Adam Keefe has lived and played in Belfast for eleven years, since 2017 as coach of the team.
– When I came here I knew nothing of Belfast. The great thing about The Giants is that the club really takes the time to educate you about the city and the responsibilities of those who play here. We don’t play for any team, we have a responsibility to represent the whole of Belfast because we know what giants mean to the people here.
– When I come here I was surprised; Hockey in Ireland? Now we don’t even have to sell the Belfast Giants, says Adam How. The players want to come here.
Belfast has turned the British hockey world upside down – today the Giants attract more crowds to their matches than the city’s football team. In a religiously divided city, the Giants came in December 2000 as a unifying agent – around the team bringing together people of all faiths.
The Guardian summed up the Giants’ entry into the sporting world in Belfast by saying: “Ice hockey was so new and so weird that it didn’t carry with it any of the traditional hurdles that burden other sports. The team would represent all of Belfast. Giants fans were quick to tell everyone that “With giants, everyone is equal” and in a sport known for a certain brutality, the hockey stadium was quickly established as one of the most family-friendly places in town.
Robert Fitzpatrick, who grew up in Northern Ireland, is the CEO of the company that owns Team Giants. The team’s success is illustrated as follows:
“From the beginning, the Giants have been a welcoming place for everyone,” Fitzpatrick told the newspaper. And I mean everyone: Protestants, Catholics, LGBT people, it doesn’t matter who they are. Everyone is equal. Our color is green-blue (teal, like San Jose Sharks, our note) and plays a powerful role in our identity. Football shirts were never allowed in the ring. If we see a little boy or girl in a soccer jersey, we give them a T-shirt of the giants. Now we have whole families, generations here in town, like our fans.
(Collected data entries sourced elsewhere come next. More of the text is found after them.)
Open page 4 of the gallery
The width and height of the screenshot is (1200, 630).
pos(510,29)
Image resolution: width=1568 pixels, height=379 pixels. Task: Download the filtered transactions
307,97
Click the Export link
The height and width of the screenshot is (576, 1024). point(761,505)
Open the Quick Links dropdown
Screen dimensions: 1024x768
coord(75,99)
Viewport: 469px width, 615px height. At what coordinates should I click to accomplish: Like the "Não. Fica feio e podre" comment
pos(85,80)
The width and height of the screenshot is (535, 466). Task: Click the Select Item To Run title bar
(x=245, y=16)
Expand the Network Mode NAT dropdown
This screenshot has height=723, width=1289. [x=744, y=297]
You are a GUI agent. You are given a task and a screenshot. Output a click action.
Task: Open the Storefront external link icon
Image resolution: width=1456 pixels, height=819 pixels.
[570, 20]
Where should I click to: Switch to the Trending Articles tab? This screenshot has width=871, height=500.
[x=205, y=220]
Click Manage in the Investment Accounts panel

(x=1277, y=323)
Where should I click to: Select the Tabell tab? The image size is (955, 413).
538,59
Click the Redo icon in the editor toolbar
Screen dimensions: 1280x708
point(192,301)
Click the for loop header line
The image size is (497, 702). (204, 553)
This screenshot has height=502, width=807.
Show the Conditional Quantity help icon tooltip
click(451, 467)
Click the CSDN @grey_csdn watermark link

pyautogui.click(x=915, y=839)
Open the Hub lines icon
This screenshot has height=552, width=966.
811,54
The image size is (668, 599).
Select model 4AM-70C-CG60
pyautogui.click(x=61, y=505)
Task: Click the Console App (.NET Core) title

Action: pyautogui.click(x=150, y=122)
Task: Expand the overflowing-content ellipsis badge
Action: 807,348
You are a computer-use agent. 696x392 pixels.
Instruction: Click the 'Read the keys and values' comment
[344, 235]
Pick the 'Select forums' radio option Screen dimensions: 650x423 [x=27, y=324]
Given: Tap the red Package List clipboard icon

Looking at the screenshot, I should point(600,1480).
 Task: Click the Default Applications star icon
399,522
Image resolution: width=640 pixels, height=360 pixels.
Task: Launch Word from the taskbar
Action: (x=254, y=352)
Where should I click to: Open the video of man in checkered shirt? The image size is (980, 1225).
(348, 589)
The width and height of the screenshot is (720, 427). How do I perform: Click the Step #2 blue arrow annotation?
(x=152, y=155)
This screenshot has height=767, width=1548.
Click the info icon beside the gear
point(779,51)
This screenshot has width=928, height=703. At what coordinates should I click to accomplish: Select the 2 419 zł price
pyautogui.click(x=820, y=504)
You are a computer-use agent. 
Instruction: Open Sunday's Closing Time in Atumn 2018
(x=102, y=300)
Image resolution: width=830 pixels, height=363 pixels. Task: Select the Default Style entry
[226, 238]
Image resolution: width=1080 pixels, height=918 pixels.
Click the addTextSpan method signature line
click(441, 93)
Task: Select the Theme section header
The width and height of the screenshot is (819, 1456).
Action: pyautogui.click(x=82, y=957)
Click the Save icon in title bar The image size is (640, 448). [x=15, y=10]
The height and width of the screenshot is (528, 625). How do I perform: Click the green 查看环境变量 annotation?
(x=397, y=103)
This year, five Swedes have played in a total of ten teams in the Premier League: defenders Jonas Emerdal and Eric Nslund at the bottom of the Five Flyers, goalkeeper Kevin Lindskoog at Guildford Flames and striker Edwin Hedberg in the Nottingham Panthers classic. And striker Sebastian Bengtson in one of the Scottish League teams, Dundee Stars. With 57 points (27 + 30) in 49 games, Bengson finished second in internal scoring for Dundee and in the top ten in the entire league. The 27-year-old from Stockholm Bengtsson grew up playing hockey in Djurgården but took the road to Dundee via Hodinge, Vargstad and Södertälje.
It was the Canadian players signed for the Giants’ first season who established an interest in hockey, something so unknown in Belfast that the club had to carefully explain the rules of the sport in every program paper.
The team that won the doubles included ten Canadians, four Americans and ten players with British passports – nine of them from Northern Ireland.
Goalkeeper Andrew Dixon, 34, grew up in Ballymoni, outside Belfast. He got in touch with hockey through a friend who visited Philadelphia. The new insight led to a video game and inline hockey when Andrew was 17 years old. Three years later, he made his debut for the Belfast City Bruins, and at the age of twenty it was time to make his first game for the Belfast Giants. Dixon is the third clear goalkeeper behind Canadians Tyler Pescorwany and Jackson Wessel, and the latter holds British citizenship.
But this is the example that is more significant in the career of Andrew Dixon.
I’ve loved playing this sport from the start and always had this fear of eventually being seen. But I’m still there, and I hope to be able to inspire a guy or a girl not just from Belfast but from anywhere in Northern Ireland, to the dream of once playing with the Giants.